If you’re not familiar with the source material, it’s difficult to make head or tail of what’s happening during Robert Schumann’s Szenen aus Goethe’s Faust. Striding through the two-part magnum opus with seven-league boots, Schumann picked seven unconnected scenes, leaving large gaps in the plot. In awe of Goethe’s genius, he left the selected texts practically unchanged and, ambitiously and admirably, apart from setting the disastrous love story between Faust and Gretchen, he also included scenes from the more philosophical Faust, Part Two. The resulting oratorio-opera hybrid has zero narrative cohesion but plays out like two hours of glorious highlights from an imaginary operatic cycle encompassing all of Faust. And what inspired highlights they are, as this performance by the Royal Concertgebouw Orchestra under Sir John Eliot Gardiner showed.
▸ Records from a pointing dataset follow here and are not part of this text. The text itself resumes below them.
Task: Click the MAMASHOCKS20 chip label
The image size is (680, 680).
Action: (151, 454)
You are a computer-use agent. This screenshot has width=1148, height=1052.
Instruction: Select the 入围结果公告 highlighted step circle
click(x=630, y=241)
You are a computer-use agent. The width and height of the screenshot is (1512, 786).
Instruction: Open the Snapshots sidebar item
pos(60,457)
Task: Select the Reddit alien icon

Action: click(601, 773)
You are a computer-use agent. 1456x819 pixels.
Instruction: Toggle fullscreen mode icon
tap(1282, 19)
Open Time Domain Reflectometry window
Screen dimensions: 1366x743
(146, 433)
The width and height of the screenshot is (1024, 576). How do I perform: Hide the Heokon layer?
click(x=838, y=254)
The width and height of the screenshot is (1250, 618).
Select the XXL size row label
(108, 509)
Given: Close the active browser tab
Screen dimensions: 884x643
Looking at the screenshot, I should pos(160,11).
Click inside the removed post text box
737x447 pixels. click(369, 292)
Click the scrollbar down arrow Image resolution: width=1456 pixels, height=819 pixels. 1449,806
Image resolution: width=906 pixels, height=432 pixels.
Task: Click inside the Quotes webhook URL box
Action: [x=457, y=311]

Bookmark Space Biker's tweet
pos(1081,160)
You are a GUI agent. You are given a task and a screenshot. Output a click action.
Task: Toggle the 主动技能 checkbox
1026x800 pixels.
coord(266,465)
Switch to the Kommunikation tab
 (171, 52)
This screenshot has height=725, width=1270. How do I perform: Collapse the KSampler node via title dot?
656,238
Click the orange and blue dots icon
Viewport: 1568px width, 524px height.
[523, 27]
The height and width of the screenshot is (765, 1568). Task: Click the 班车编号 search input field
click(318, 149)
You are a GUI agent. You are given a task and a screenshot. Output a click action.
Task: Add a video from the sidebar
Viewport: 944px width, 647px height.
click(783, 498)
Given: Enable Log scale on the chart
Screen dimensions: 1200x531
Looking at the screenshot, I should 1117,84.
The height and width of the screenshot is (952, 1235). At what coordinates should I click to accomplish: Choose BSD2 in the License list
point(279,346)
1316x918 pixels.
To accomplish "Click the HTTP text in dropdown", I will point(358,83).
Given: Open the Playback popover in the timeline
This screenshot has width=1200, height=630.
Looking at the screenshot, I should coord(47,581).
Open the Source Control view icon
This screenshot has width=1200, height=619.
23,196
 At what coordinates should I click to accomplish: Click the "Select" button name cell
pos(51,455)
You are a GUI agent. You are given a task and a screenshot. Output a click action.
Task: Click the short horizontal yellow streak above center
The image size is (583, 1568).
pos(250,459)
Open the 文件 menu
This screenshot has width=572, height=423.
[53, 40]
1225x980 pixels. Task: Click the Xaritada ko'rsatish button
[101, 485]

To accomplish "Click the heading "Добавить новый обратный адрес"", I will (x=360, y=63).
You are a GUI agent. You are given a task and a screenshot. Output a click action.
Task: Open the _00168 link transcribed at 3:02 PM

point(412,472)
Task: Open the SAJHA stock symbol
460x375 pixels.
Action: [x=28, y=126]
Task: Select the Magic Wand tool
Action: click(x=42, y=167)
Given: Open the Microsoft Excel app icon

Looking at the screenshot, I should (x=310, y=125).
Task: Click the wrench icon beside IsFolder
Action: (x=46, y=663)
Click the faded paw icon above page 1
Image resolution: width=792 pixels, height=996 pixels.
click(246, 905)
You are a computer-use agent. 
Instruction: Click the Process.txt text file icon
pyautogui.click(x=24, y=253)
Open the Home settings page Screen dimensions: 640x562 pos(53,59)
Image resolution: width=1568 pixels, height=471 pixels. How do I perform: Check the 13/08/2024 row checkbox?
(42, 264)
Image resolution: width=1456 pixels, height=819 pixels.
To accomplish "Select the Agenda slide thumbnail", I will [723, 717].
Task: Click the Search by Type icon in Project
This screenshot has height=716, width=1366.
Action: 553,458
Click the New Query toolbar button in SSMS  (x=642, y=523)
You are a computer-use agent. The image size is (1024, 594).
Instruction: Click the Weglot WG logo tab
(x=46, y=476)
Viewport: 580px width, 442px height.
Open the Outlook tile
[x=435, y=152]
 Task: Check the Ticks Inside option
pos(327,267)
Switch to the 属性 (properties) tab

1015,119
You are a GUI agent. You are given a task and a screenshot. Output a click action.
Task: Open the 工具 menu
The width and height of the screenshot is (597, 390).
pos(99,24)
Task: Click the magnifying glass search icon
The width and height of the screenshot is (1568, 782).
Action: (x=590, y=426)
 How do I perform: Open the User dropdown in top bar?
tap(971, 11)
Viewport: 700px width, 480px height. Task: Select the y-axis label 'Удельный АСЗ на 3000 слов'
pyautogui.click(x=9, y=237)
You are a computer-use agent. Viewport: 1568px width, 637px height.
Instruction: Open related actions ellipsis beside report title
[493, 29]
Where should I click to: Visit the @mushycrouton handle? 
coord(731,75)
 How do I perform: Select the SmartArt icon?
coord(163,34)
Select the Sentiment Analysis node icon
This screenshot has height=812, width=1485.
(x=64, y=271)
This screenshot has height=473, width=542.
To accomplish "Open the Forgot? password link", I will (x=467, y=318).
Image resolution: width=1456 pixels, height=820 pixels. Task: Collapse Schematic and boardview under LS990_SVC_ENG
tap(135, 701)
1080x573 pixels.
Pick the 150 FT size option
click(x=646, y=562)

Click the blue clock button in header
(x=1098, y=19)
Sir John Eliot Gardiner and the Royal Concertgebouw Orchestra © Jan Hordijk
Sir John Eliot Gardiner and the Royal Concertgebouw Orchestra
© Jan Hordijk

Before the concert commenced, the orchestra observed a minute of silence and then played Valse triste by Jean Sibelius, performed conductorless and without applause, in a touching tribute to Mariss Jansons. Jansons, who passed away on the 30th of November, was chief conductor of the RCO from 2004 to 2015 and this was one of his favourite encore pieces. After the tumultuous Faust overture, the tender but urgent love scene in the garden also dances, unfolding to a waltzing orchestral accompaniment in 12/8 time. Gardiner’s lack of dynamic variety, however, made it dance rather less fluidly than Valse triste. Although he kept the large army of performers aligned at all times, he did not always adapt volume and mood to the singers’ intent. The delicate lyricism of tenor Werner Güra as a benevolent spirit, for example, got lost in the orchestral current. And when baritone Christian Gerhaher, who was extraordinary in the title role, pared down his sound to create intimacy and tension, the orchestra did not always follow suit. Gardiner was more subtle and more in sync with the soloists in the last third of the performance. Still, as fine as the playing was, the real lustre came from the singing.

The top-drawer cast included silky bass Tareq Nazmi and the polish of Ann Hallenberg and Claire Barnett-Jones, representing, respectively, the brighter and deeper hues within the mezzo-soprano spectrum. Bass Kurt Rydl as Mephistopheles cleverly balanced out his now diminished vocal reserves with a forceful declamatory presence. The impish National Kinderkoor as his minions reinforced his satanic authority. Soprano Louise Alder distinguished herself in her mellifluous, eloquent solo as the allegorical figure Distress. Why don't we hear Gretchen’s anguished prayer to Our Lady of Sorrows more often in soprano recitals? Christiane Karg, with her pure, lambent singing, demonstrated how deeply moving it is.

Merged into one synchronised ensemble, the Netherlands Chamber Choir and the Laurens Collegium Rotterdam brought an opulent sheen to Schumann’s magnificent choral writing, from the blood-curdling requiem in the Gothic horror of the cathedral scene to the celestial choruses that redeem Faust’s soul. It always feels like a small miracle to hear a large choir articulate words crisply without sacrificing beauty of sound. “Who e'er aspiring, struggles on, for him there is salvation”, sings the choir of angels at a crucial moment in the finale. Gerhaher, utilising all the registers of his tensile baritone and an astonishing expressive palette, captured both the torment and the rapture of this ceaseless striving. He pierced through the complexity of the metaphysical text with emotional immediacy, making you feel as if you understood it fully. That would be an improbable claim for anyone who isn’t a Goethe scholar, but great artists can reveal to our hearts what our minds cannot grasp.